Lyons has no teeth

Michael Lyons's review into local government finance was a damp squib. Council tax should be scrapped, not tweaked
April 28, 2007

Michael Lyons's report on local government finance, delivered on 21st March, was reminiscent of Horace's quip, "The mountains were in labour and gave birth to a ridiculous mouse." The expected roar of the Lyons turned out to be an impotent squeak.

The report had twice been postponed, in order to extend its scope to consider aspects of the role and function of local authorities as well as their financing. But the main thrust of its 400 pages turned out to be a series of tweakings of council tax rather than bold moves to replace, restructure or supplement it.

Along with the introduction of three new council tax bands, one at the bottom and two at the top, Lyons suggested a revaluation of house property—the current bands are based on 1991 prices—a move which the government promptly rejected. Scratching around for ways of widening the council tax net to scrape up additional revenue, Lyons also proposed removing the current exemptions of farms and farm buildings (to raise £450m); of property occupied by charities, including their shops (another £724m); and to end the relief for empty and derelict property (£1.3bn). All that would have increased the total yield of council tax by about 10 per cent. The government grabbed at the last of these—and it was largely included in Gordon Brown's swan song budget. But the other suggestions will be the subject of—probably lengthy and indecisive—consultation.

Most of Lyons's other proposals were immediately shot down: levying by councils of additional charges for refuse collection; a so-called "bed tax" on hotels (mainly aimed at foreign tourists); and a supplementary rate on businesses to help pay for major infrastructure projects.

Even if implemented, the Lyons proposals on council tax—together with his optimistic suggestion that central government should relinquish its powers of "capping" the rate charged by individual authorities—would do nothing to further the objective of giving local government more responsibility and freeing it from obsessively detailed central government control.

To do so must mean ending reliance on the council tax as, overwhelmingly, the largest source of locally generated finance. Even with all Lyons's tweaking, councils would still be reliant on central government for over two thirds of annual revenue, with all the constraints over policy and spending options that brings. Other income sources must be found. Council tax should be scrapped in its present form (although there is a strong case for retaining a levy of some kind on property—not least because its physical presence means that collection is virtually assured). An annual levy of perhaps 0.5 per cent on current values would be a practical alternative—and the cost of annual updating would be worth paying to avoid the anomalies in relative values that emerge over longer periods, which are then used as a reason to avoid change with its inevitable mixture of vocal "losers" and silent "winners," causing political panic.

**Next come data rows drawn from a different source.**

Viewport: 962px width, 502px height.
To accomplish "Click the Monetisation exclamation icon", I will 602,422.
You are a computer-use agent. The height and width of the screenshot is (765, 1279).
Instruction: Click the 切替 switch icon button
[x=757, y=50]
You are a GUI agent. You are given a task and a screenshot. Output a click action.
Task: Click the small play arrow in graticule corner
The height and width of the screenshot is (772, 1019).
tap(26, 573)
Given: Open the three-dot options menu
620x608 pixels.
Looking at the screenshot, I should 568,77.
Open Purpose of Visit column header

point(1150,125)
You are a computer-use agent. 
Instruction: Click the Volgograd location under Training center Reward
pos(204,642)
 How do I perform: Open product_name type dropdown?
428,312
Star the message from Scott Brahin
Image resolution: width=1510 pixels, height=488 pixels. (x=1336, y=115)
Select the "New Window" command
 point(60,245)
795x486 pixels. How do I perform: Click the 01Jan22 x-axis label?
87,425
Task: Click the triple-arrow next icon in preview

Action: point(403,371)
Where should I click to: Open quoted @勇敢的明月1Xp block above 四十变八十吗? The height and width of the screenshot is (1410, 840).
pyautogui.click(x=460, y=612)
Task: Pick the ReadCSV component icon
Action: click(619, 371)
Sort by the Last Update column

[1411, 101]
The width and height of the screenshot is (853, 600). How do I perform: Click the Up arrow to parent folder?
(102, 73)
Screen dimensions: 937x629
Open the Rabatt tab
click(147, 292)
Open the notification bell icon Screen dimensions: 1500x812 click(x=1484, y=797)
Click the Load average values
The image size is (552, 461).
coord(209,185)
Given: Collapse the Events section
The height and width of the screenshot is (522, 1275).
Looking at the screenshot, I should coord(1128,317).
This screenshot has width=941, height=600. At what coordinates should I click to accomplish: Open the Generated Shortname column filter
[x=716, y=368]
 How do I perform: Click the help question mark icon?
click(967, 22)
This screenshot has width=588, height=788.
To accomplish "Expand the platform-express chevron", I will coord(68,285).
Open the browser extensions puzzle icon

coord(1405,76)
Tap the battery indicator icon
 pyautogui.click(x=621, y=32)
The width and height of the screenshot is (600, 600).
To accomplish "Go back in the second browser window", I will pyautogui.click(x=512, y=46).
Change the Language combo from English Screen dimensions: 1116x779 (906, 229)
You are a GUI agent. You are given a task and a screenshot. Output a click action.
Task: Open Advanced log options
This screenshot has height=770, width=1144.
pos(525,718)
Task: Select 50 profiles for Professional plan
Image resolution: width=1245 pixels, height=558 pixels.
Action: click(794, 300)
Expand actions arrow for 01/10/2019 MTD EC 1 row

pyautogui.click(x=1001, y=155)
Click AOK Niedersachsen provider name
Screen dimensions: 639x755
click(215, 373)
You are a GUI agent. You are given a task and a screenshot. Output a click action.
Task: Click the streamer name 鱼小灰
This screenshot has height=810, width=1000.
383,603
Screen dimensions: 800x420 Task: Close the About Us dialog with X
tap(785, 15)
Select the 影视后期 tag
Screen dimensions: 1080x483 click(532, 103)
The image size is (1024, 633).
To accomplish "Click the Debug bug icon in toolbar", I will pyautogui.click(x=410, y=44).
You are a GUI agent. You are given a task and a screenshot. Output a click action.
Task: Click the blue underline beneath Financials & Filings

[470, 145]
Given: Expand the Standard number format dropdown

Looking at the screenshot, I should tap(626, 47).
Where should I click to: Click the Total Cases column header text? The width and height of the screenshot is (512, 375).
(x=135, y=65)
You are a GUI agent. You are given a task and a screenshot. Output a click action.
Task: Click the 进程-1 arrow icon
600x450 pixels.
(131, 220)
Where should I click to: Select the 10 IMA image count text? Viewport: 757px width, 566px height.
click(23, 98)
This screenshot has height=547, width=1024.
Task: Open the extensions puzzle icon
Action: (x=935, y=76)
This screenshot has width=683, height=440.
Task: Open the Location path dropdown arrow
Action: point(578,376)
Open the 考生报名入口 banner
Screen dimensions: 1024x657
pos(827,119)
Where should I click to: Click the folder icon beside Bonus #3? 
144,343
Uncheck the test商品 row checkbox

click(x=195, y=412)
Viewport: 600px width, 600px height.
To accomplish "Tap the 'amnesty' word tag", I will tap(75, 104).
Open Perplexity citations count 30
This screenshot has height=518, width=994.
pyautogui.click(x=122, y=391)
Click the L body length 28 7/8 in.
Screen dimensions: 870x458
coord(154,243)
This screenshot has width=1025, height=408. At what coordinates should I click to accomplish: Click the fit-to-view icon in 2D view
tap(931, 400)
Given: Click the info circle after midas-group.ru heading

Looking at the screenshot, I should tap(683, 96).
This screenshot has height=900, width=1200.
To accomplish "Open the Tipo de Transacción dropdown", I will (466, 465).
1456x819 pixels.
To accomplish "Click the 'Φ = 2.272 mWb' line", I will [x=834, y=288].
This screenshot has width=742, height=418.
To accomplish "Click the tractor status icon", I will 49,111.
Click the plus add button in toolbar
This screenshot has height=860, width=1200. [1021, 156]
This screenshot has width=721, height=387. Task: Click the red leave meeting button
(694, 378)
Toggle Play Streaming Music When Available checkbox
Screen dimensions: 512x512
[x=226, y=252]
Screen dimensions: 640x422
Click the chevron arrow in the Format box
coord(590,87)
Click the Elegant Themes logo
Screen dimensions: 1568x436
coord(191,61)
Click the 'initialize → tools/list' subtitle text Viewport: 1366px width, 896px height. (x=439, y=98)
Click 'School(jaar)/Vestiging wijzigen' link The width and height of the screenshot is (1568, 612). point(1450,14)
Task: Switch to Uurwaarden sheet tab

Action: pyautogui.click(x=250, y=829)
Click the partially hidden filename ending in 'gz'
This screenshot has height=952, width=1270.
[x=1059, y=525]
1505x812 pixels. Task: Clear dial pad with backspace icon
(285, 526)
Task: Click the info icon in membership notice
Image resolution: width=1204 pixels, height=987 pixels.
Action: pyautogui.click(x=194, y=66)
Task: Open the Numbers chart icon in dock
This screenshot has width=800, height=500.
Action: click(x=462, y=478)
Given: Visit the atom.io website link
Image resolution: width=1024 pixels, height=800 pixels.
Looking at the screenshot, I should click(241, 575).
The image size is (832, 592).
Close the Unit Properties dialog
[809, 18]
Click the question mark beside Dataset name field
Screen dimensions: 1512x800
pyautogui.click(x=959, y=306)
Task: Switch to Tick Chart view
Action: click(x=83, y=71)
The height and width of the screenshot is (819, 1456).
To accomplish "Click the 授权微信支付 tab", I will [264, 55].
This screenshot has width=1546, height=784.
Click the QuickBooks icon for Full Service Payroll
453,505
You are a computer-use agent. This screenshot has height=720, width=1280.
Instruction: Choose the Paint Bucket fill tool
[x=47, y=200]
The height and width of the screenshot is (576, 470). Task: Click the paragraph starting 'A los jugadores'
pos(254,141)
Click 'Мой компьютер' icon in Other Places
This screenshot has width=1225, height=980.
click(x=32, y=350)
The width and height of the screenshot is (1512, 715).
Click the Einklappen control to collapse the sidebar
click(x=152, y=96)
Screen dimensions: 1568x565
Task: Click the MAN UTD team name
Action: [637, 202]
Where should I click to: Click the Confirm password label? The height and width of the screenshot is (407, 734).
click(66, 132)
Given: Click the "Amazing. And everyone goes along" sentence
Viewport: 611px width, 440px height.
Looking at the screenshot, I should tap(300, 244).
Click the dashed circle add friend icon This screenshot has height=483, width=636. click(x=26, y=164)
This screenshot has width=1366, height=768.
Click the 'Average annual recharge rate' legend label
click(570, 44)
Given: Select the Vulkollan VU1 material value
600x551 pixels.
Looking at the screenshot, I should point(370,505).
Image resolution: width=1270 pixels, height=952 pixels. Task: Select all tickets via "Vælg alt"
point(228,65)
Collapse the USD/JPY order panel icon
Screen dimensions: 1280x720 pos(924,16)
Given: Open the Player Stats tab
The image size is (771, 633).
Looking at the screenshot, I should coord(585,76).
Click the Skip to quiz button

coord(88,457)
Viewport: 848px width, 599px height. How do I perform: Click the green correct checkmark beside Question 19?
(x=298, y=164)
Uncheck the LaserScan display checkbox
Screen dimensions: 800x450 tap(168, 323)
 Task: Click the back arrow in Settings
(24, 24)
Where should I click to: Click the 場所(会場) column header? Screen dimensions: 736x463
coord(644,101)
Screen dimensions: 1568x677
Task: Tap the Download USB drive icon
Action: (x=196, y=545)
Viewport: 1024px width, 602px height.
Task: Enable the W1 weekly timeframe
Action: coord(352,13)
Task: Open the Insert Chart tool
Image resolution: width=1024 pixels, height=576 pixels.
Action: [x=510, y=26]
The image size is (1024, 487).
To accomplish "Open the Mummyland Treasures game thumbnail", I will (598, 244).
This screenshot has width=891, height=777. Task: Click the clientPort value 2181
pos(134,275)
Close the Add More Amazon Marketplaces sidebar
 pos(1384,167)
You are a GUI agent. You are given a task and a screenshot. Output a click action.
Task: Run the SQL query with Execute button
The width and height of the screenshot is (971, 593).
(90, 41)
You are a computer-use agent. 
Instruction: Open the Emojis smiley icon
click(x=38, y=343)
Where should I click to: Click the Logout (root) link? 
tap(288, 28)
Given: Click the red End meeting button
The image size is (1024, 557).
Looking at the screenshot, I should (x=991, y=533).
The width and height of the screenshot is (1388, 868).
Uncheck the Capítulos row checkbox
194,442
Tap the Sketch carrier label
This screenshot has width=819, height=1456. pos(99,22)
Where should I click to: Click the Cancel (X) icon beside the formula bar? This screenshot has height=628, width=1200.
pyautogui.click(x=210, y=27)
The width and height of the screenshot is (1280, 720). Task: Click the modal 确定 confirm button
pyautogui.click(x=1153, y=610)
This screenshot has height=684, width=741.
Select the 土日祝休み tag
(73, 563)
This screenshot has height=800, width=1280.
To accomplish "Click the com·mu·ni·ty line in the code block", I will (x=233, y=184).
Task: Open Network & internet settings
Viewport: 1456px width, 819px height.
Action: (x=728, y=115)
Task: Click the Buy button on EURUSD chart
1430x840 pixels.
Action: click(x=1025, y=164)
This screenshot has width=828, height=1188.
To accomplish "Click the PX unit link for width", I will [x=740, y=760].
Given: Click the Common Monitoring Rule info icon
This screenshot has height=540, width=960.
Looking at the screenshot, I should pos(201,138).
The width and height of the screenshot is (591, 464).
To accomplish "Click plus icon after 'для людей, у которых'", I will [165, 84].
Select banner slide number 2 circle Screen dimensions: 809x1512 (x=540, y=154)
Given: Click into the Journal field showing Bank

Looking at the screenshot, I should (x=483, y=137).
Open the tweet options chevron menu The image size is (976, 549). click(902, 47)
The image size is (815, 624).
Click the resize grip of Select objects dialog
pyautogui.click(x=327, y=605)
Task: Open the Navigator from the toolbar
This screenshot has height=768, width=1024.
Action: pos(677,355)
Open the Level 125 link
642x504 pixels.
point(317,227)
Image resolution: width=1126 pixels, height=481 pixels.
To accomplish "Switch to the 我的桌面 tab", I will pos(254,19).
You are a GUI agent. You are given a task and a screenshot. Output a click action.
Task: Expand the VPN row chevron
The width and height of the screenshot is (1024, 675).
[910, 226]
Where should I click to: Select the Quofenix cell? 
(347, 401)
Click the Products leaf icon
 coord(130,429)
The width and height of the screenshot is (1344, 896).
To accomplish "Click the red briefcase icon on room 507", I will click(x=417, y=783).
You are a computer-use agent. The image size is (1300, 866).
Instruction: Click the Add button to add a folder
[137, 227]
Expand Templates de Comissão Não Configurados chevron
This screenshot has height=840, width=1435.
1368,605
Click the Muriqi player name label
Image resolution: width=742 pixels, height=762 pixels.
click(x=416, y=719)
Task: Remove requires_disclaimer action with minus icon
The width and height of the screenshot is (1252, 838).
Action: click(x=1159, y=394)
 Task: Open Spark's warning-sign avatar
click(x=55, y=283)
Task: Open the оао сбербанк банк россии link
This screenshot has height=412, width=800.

Beyond that, local authorities should be entitled to a proportion of some central taxes: income tax, VAT, road fund licences and, possibly, inheritance tax, would be channelled back to them (as with business rates). That would provide a basic level of income which would be supplemented by a much-reduced central grant, reflecting the relative wealth and social needs of each local authority area.

Such a pattern is clearly desirable, but it is difficult to conceive of an administration in Westminster that would have the courage to implement it.